Author :R. Carter Hill Release :2016-06-29 Genre :Business & Economics Kind :eBook Book Rating :863/5 ( reviews)
Download or read book Essays in Honor of Aman Ullah written by R. Carter Hill. This book was released on 2016-06-29. Available in PDF, EPUB and Kindle. Book excerpt: Volume 36 of Advances in Econometrics recognizes Aman Ullah's significant contributions in many areas of econometrics and celebrates his long productive career.
Download or read book Soft Methods for Handling Variability and Imprecision written by Didier Dubois. This book was released on 2008-10-01. Available in PDF, EPUB and Kindle. Book excerpt: Probability theory has been the only well-founded theory of uncertainty for a long time. It was viewed either as a powerful tool for modelling random phenomena, or as a rational approach to the notion of degree of belief. During the last thirty years, in areas centered around decision theory, artificial intelligence and information processing, numerous approaches extending or orthogonal to the existing theory of probability and mathematical statistics have come to the front.
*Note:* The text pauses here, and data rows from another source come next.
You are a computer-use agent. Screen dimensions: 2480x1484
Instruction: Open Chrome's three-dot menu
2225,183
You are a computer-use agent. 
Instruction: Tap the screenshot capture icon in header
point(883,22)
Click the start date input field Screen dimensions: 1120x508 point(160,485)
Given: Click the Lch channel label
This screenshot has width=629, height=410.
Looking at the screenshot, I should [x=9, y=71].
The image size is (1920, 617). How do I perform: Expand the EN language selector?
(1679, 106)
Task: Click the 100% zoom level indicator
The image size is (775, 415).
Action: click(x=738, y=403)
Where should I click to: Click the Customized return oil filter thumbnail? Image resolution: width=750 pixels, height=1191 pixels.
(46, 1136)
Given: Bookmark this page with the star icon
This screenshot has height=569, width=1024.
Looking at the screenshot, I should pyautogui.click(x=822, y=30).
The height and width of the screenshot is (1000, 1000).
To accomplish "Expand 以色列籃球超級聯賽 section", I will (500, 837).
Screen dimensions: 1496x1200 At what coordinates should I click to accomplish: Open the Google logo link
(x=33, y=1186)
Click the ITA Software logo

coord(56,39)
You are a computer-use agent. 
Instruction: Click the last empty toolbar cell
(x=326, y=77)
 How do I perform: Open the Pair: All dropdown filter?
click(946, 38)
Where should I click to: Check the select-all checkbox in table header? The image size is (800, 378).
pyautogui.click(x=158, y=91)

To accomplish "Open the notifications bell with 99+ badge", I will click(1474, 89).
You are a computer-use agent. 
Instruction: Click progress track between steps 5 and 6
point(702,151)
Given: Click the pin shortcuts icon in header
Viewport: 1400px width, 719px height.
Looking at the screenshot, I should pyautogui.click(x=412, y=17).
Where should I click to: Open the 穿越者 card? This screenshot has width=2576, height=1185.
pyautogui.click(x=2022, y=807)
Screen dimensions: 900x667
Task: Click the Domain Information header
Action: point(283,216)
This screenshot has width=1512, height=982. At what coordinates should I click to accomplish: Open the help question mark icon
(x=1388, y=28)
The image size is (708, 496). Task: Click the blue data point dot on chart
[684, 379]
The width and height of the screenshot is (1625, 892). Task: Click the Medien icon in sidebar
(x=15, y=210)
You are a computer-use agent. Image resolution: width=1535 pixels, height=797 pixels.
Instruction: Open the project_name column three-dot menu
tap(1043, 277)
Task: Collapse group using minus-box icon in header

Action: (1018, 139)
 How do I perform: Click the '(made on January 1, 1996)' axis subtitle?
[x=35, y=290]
The common feature of those attempts is to allow for softer or wider frameworks for taking into account the incompleteness or imprecision of information. Many of these approaches come down to blending interval or fuzzy interval analysis with probabilistic methods. This book gathers contributions to the 4th International Conference on Soft methods in Probability and Statistics. Its aim is to present recent results illustrating such new trends that enlarge the statistical and uncertainty modeling traditions, towards the handling of incomplete or subjective information. It covers a broad scope ranging from philosophical and mathematical underpinnings of new uncertainty theories, with a stress on their impact in the area of statistics and data analysis, to numerical methods and applications to environmental risk analysis and mechanical engineering. A unique feature of this collection is to establish a dialogue between fuzzy random variables and imprecise probability theories.